The technology obviously works, or else why would UPR continue the farm-in agreement? And why would Patroclos come up with an additional $2.5mm?
Our problem as investors in NAE is that we have to respect the rights of UPR regarding the release of information. We may never know what was found in well 1 & 2, but we will see it eventually in our 10-K. BTW, it makes absolutely no sense to declare a tight hole if nothing has been found.
AS for Dr. Stamm taking the reins as CEO, who could be better. His close ties to Patroclos and Zurich Holdings and his excellent relationship with UPR make him the ideal leader for the upcoming drilling campaign. He is a no BS scientist who has an excellent nose for oil.
My concerns:
I would like to know if they are going to maintain a 50/50 relationship with UPR regarding the farm in revenues. This was not clearly established in the PR release dated 12/16/96.
I would also like to know when UPR reimburses NAE for "all exporation costs (@$800K] and 50% of drilling costs". That would give us something called earnings which we all know and love.

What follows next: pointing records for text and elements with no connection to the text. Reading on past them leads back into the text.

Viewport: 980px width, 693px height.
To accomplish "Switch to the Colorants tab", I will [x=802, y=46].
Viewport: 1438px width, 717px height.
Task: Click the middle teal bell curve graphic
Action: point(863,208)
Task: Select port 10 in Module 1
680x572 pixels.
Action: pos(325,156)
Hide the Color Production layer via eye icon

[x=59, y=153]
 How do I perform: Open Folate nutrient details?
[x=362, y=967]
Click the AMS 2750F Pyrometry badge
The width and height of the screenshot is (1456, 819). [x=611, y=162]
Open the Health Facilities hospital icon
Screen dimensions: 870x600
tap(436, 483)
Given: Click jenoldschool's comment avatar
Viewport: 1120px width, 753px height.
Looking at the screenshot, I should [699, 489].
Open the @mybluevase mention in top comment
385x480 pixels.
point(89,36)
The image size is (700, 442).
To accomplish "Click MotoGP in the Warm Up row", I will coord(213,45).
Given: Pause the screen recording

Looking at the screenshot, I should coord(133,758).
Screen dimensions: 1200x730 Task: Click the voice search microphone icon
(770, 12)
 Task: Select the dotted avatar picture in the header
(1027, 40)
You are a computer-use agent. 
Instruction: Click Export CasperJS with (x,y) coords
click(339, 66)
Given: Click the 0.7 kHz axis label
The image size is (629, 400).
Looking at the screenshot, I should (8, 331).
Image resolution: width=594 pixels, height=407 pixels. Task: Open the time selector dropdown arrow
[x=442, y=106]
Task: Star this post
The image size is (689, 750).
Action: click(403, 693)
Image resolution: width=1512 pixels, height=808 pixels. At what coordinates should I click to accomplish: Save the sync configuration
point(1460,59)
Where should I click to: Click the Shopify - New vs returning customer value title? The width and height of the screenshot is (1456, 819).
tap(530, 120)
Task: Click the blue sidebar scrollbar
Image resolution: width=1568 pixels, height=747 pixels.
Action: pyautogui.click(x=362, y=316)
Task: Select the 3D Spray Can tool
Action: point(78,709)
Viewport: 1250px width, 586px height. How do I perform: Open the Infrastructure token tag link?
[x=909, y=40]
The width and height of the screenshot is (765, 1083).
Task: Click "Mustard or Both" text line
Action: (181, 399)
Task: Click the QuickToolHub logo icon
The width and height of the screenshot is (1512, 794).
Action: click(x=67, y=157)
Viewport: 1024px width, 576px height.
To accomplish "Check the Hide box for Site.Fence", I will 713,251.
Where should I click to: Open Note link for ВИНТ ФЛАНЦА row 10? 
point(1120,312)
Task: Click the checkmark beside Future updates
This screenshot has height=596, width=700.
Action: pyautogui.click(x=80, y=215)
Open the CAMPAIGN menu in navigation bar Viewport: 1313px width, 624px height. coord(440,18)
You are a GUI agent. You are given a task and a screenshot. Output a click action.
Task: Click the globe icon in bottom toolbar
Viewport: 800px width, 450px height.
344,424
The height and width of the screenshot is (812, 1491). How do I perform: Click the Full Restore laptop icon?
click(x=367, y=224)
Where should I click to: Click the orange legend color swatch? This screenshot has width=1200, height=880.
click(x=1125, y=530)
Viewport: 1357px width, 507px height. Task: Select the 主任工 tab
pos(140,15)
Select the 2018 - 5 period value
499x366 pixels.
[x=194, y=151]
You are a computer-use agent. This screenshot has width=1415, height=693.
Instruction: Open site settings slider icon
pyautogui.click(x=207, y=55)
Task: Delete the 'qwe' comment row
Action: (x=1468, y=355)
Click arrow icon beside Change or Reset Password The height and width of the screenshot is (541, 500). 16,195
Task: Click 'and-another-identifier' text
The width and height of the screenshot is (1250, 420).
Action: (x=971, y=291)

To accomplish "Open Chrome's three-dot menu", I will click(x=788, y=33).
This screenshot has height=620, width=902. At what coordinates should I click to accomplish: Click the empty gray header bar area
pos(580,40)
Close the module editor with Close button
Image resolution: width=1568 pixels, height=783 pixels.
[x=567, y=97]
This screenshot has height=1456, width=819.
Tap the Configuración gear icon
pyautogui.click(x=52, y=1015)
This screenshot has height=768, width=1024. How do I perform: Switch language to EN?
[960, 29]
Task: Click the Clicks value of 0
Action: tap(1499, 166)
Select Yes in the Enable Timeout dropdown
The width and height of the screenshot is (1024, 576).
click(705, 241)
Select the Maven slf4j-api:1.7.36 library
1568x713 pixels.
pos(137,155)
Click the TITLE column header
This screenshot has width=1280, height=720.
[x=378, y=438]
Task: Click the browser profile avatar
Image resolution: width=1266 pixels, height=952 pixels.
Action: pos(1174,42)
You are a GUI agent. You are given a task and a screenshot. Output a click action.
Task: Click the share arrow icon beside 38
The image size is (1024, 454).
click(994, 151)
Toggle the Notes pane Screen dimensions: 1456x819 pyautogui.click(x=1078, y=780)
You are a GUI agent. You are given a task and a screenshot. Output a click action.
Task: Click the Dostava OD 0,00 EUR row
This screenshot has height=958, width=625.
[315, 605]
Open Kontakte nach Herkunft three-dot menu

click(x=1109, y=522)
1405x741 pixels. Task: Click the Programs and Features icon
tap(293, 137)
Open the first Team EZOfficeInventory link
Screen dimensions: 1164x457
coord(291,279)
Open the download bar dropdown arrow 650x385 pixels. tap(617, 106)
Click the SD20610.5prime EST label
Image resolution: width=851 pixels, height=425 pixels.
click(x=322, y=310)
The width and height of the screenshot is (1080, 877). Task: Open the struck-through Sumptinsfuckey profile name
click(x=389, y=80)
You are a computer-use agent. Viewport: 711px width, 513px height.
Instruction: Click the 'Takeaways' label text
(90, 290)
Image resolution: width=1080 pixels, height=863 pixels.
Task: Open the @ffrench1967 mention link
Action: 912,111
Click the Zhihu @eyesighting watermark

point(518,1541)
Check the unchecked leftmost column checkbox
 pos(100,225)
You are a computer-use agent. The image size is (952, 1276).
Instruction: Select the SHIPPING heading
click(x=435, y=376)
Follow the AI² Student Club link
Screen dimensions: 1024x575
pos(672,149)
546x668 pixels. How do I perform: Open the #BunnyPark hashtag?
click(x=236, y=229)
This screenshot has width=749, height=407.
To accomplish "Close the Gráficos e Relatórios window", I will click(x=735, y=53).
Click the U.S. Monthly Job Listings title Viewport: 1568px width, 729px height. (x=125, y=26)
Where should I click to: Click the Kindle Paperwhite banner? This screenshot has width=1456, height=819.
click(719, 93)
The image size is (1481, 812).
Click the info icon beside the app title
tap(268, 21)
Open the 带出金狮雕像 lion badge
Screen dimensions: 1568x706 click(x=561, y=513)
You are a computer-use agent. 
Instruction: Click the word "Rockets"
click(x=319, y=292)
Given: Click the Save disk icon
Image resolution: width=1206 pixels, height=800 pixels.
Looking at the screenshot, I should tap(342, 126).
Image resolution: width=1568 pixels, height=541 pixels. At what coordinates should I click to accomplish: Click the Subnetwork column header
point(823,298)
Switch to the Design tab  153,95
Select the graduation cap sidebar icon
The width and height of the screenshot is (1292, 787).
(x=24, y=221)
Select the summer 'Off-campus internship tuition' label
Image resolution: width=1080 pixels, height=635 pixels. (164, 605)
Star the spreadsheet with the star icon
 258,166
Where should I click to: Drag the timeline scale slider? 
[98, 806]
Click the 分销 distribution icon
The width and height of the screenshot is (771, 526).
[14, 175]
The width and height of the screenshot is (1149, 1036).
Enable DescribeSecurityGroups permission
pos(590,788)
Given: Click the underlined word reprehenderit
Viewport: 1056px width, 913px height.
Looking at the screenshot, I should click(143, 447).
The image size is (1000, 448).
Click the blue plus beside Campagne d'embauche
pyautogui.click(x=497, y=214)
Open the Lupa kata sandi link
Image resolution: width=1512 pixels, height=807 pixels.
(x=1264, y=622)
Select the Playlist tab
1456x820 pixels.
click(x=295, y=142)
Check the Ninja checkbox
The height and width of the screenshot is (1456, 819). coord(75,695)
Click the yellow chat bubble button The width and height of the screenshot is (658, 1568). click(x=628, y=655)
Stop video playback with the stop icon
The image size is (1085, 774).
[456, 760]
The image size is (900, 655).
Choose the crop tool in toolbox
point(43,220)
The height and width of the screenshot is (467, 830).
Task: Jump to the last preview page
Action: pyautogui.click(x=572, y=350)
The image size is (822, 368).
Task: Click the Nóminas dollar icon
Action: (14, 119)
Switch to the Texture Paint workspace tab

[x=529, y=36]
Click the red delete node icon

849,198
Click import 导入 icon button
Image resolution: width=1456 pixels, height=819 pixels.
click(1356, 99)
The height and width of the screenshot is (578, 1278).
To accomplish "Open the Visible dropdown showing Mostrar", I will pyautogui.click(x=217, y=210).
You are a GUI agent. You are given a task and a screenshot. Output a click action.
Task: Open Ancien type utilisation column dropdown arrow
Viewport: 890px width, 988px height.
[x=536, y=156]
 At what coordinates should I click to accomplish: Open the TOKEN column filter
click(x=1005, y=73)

It would also give us more cash for exploration.
Once, Rother 1 & 2 are completed, I would like to see some realistic earning projections released by NAE. Montgomery's strike me as aggressive. ($16.2mm Ann. earnings with a share price of $8.) We need to start projecting 1997 earnings based on real oil/helium revenues so that we can place a sensible valuation on this company.
Now let's see what happens to the share price. This should be an interesting day.